Question

You are doing experiments from a research ship in the Atlantic Ocean. On a day when the atmospheric pressure at the surface of the water is $$1.03 \times 10^{5} \mathrm{~Pa}$$, at what depth below the surface of the water is the absolute pressure (a) twice the pressure at the surface and (b) four times the pressure at the surface?

Answer

## Question1.a:

**step1 Identify the given values and the formula for absolute pressure**

We are given the atmospheric pressure at the surface of the water. We also need to know the density of water and the acceleration due to gravity, which are standard values. The absolute pressure at a certain depth below the surface of the water is calculated by adding the pressure due to the water column to the surface pressure.

$$P_{abs} = P_{surface} + \rho g h$$

Where:

$$P_{abs}$$ = Absolute pressure at depth h

$$P_{surface}$$ = Atmospheric pressure at the surface = $$1.03 \times 10^5 \mathrm{~Pa}$$

$$\rho$$ = Density of water = $$1000 \mathrm{~kg/m^3}$$

$$g$$ = Acceleration due to gravity = $$9.8 \mathrm{~m/s^2}$$

$$h$$ = Depth below the surface (in meters)

**step2 Set up the equation for the absolute pressure being twice the surface pressure**

For part (a), the problem states that the absolute pressure ($$P_{abs}$$) is twice the pressure at the surface ($$P_{surface}$$).
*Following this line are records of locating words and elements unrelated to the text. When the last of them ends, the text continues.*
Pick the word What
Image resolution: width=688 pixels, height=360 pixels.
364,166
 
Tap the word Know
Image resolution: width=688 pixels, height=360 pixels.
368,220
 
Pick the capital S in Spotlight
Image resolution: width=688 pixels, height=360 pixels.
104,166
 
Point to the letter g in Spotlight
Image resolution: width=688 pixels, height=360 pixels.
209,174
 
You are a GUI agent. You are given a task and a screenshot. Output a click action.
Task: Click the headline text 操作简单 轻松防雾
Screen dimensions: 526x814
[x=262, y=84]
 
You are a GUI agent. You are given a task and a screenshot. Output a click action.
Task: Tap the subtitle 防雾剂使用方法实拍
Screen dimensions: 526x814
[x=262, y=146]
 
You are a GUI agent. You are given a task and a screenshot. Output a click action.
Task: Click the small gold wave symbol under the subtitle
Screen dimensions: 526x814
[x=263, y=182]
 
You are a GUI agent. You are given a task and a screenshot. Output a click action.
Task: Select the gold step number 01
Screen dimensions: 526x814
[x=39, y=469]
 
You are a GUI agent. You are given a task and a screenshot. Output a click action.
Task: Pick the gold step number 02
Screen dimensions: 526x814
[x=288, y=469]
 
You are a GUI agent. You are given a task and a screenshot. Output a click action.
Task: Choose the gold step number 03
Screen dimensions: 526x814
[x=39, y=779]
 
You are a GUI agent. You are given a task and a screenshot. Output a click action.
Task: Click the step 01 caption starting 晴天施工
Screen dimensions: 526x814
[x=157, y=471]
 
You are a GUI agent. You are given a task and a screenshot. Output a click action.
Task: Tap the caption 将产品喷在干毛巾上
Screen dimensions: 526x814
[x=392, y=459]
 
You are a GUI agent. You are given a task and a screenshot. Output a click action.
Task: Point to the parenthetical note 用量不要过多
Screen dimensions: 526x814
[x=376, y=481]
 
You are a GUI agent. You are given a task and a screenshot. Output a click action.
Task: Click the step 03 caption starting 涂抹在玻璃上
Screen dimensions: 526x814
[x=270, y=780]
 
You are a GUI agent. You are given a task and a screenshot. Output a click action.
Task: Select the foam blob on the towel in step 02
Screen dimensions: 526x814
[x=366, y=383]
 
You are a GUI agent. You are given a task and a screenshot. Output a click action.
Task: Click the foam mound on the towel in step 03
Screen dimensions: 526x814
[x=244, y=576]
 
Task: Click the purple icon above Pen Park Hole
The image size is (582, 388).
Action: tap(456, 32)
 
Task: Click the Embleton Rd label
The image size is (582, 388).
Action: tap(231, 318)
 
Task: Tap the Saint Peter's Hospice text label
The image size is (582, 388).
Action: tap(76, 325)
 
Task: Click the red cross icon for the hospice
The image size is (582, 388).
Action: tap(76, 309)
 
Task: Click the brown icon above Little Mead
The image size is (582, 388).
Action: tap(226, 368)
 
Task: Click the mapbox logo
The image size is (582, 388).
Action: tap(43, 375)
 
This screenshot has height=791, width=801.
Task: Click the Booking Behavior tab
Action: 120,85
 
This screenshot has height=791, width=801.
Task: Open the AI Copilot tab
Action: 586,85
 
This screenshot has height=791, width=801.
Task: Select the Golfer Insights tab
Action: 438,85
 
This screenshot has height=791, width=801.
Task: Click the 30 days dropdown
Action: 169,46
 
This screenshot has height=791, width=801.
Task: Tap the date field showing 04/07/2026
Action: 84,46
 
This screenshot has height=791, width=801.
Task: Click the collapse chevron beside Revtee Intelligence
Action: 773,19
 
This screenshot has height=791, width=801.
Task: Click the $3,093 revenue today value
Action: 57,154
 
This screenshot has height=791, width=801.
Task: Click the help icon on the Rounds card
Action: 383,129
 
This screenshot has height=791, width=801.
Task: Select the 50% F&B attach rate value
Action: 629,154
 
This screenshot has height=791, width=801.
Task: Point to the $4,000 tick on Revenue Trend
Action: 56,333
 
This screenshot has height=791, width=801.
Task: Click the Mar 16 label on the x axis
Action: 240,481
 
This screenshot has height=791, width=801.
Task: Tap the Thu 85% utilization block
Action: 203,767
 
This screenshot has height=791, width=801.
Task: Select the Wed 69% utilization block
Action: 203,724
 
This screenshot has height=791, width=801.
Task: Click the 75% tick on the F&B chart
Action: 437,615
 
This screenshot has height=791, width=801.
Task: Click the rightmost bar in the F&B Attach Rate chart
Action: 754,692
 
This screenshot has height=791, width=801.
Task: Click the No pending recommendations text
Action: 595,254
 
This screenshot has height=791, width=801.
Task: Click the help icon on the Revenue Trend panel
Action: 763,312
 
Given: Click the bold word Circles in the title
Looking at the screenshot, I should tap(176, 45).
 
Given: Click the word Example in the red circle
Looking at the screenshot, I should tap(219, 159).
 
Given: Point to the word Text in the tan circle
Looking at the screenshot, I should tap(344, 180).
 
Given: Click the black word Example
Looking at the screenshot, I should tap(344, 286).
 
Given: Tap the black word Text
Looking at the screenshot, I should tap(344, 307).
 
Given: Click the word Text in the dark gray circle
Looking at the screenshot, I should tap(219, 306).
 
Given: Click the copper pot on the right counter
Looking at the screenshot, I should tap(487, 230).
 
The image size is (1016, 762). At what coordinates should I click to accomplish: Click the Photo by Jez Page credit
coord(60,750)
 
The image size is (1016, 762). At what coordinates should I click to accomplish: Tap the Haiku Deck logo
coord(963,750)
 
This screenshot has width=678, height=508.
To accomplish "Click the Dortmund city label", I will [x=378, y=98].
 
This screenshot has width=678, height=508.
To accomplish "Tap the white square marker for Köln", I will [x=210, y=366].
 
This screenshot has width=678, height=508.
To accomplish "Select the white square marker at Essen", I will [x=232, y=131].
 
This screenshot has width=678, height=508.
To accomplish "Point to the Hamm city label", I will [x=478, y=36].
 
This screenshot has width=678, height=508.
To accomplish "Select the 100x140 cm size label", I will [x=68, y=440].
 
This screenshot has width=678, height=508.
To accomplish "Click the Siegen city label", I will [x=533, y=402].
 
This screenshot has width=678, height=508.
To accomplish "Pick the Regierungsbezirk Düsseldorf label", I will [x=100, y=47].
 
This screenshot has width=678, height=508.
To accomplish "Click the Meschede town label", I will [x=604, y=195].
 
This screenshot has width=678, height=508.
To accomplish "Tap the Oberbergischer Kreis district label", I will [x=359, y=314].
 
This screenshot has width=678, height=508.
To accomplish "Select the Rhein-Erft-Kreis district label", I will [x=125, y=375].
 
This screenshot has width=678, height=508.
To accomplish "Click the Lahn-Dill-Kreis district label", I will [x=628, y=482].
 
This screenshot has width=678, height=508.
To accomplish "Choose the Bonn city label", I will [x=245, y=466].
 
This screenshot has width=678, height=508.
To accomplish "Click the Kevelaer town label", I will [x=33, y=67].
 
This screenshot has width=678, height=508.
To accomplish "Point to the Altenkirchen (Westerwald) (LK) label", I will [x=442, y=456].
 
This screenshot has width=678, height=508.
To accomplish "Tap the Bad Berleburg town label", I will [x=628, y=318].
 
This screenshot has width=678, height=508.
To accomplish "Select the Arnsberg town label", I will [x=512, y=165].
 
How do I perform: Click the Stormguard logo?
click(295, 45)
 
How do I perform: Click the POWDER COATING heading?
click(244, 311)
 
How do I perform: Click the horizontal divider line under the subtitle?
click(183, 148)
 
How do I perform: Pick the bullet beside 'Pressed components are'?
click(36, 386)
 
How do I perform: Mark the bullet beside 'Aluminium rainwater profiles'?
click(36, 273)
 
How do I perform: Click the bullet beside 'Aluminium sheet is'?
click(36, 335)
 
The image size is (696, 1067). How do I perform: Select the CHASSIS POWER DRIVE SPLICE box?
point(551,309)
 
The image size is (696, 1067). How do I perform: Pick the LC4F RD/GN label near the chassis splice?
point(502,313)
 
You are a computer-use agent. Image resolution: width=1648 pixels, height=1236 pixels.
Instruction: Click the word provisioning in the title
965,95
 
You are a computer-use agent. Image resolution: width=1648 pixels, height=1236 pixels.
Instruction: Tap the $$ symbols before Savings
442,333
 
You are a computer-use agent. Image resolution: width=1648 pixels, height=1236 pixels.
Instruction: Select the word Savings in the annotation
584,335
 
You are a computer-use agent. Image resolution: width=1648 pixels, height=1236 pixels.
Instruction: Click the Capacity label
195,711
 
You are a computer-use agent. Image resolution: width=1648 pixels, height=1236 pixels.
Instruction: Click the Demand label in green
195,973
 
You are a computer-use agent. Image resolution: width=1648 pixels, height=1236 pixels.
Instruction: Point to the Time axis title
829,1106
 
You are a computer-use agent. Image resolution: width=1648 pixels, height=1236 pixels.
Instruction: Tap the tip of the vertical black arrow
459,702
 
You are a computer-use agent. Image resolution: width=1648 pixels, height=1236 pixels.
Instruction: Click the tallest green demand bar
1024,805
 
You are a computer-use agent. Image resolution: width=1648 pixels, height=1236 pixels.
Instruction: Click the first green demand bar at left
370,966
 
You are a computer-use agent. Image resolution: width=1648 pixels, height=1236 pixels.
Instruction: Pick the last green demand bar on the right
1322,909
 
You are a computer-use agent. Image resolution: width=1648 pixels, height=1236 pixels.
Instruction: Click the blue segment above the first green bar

So, we can write this relationship as an equation.

$$P_{abs} = 2 \times P_{surface}$$

Now, we substitute the formula for absolute pressure into this relationship:

$$2 \times P_{surface} = P_{surface} + \rho g h$$

**step3 Solve for the depth when the absolute pressure is twice the surface pressure**

To find the depth (h), we need to rearrange the equation. Subtract $$P_{surface}$$ from both sides to isolate the term with h.

$$2 \times P_{surface} - P_{surface} = \rho g h$$

$$P_{surface} = \rho g h$$

Now, divide both sides by $$\rho g$$ to solve for h.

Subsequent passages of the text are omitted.